Effects of Different Na + Concentrations on cAMP-Dependent Protein Kinase Activity in Postmortem Meat.

cAMP-dependent protein kinase (PKA) activity regulates protein phosphorylation, with Na + playing a crucial role in PKA activity. The aim of this study was to investigate the effects of different Na + concentrations on PKA activity and protein phosphorylation level in postmortem muscle. The study consisted of two experiments: (1) NaCl of 0, 20, 100, 200 and 400 mM was added to a muscle homogenate incubation model to analyze the effect of Na + concentration on PKA activity, and (2) the same concentrations were added to pure PKA in vitro incubation models at 4 °C to verify the effect of Na + on PKA activity. The PKA activity of the muscle homogenate model increased with storage time in groups with different Na + concentrations.
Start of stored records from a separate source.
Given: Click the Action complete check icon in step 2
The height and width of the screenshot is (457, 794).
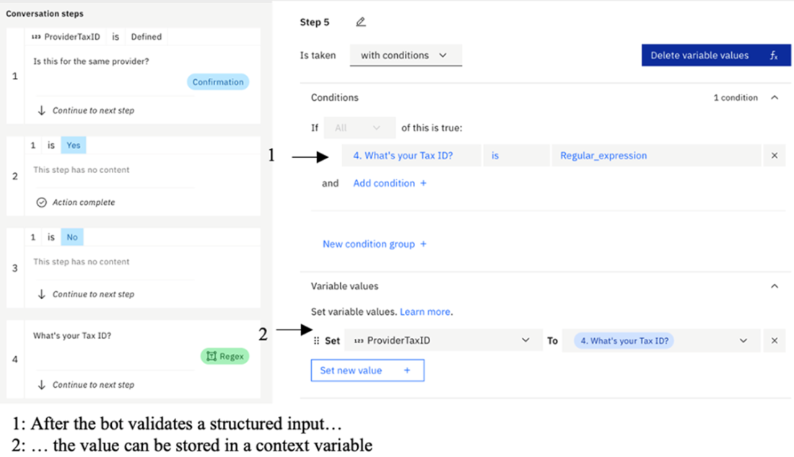Looking at the screenshot, I should tap(42, 203).
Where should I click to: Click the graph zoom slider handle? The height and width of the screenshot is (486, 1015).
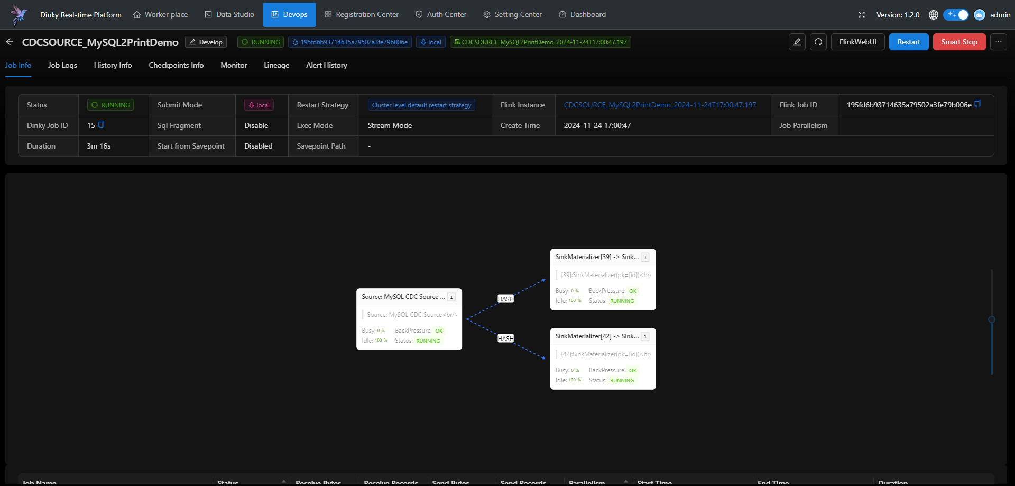click(x=991, y=319)
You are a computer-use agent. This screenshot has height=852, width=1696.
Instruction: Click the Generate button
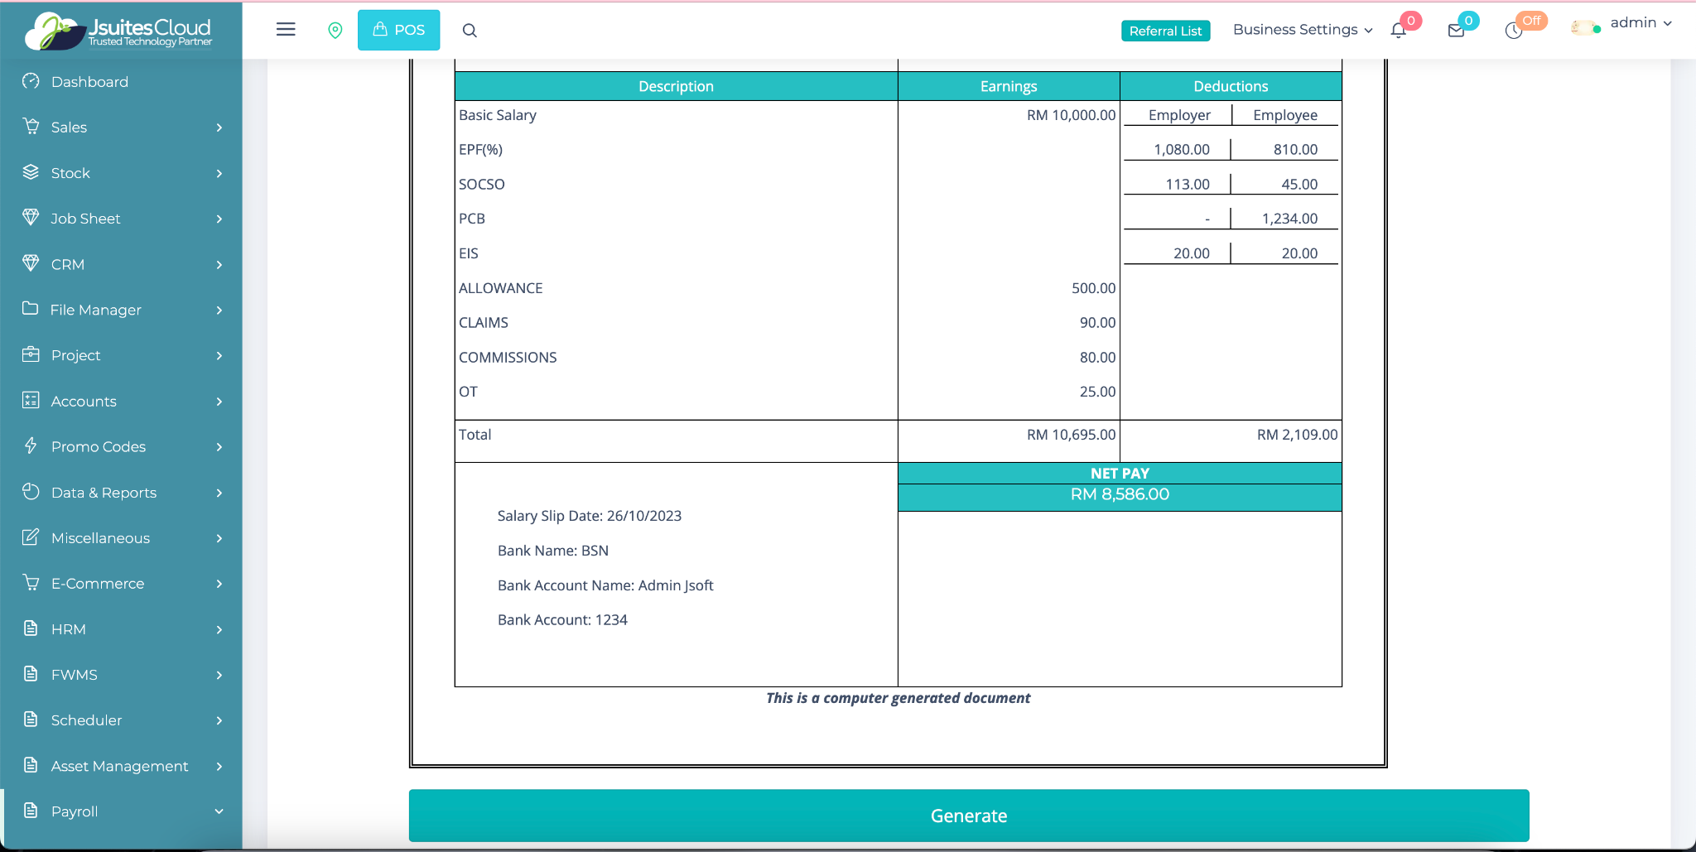click(968, 816)
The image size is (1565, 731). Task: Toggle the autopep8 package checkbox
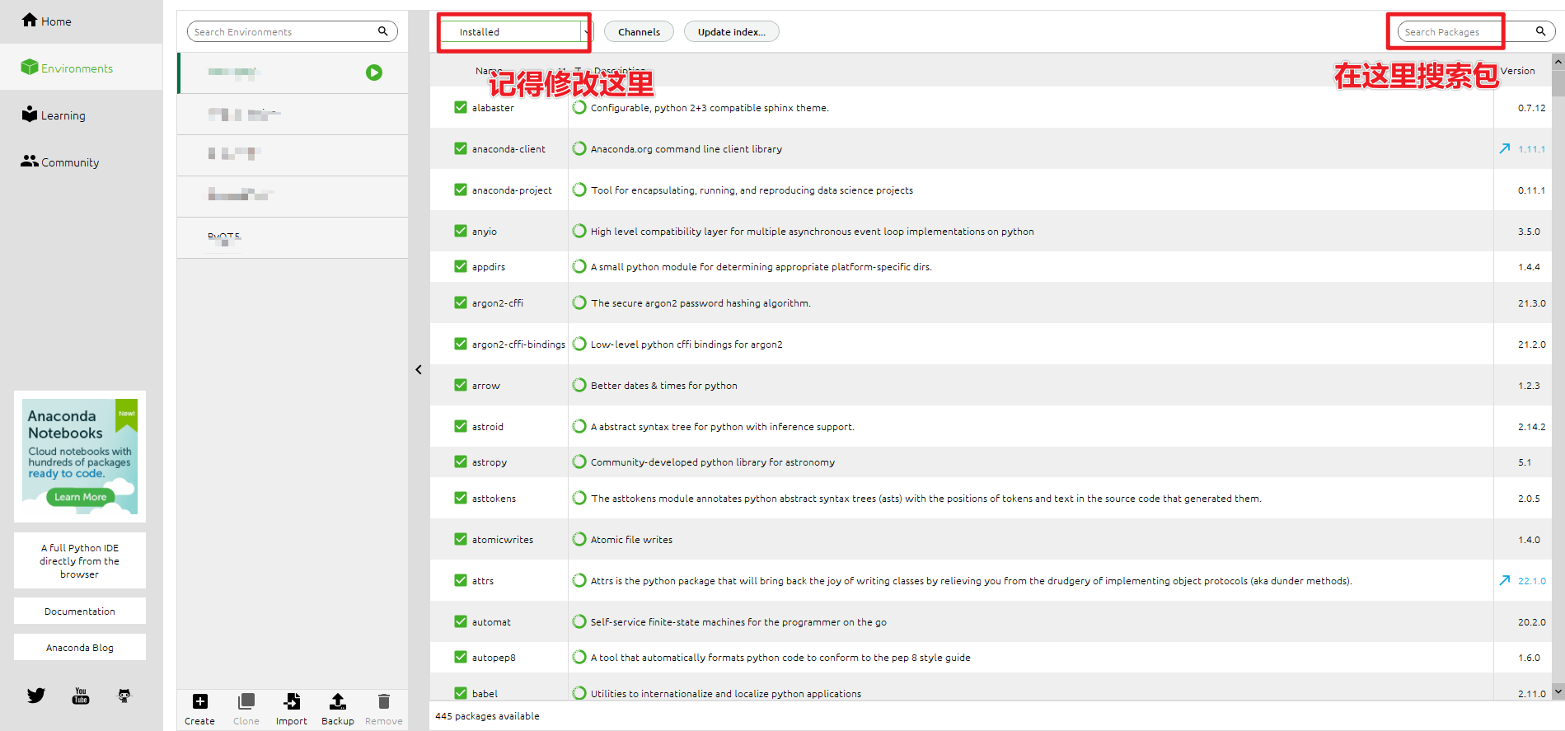(x=461, y=657)
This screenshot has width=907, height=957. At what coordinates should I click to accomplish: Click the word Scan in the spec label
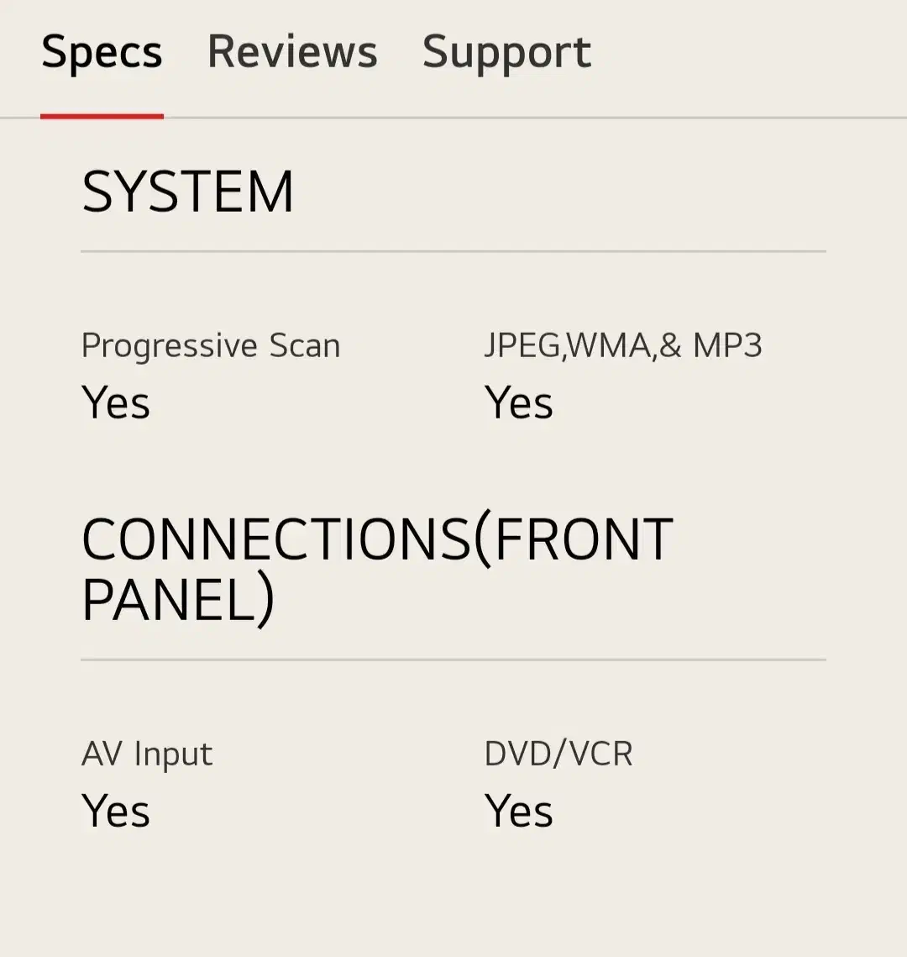pyautogui.click(x=305, y=346)
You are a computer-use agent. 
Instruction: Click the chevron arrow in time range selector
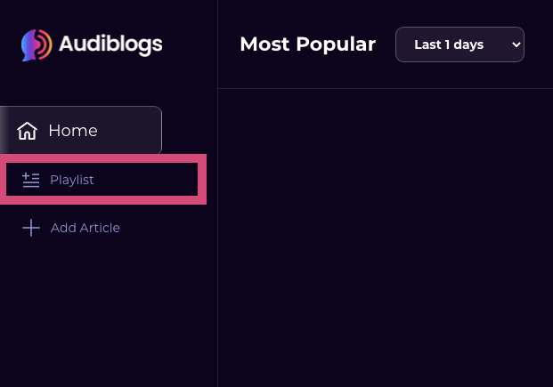(516, 44)
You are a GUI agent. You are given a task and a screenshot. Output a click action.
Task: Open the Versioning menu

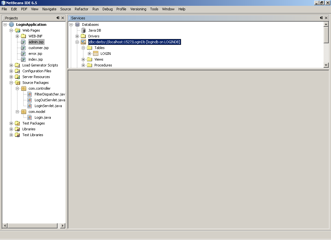(138, 9)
High concentrations of Na + inhibited sarcoplasmic protein phosphorylation. The PKA activity at 24 h of storage and the sarcoplasmic protein phosphorylation level at 12 h of storage in the group with 200 mM Na + was lower than that of the other groups. After 1 h incubation, the PKA activity of samples in the 200 mM Na + group was inhibited and lower than that in the other Na + groups in the in vitro incubation model. These results suggest that the Na + concentration at 200 mM could better inhibit PKA activity. This study provided valuable insights for enhancing curing efficiency and improving meat quality.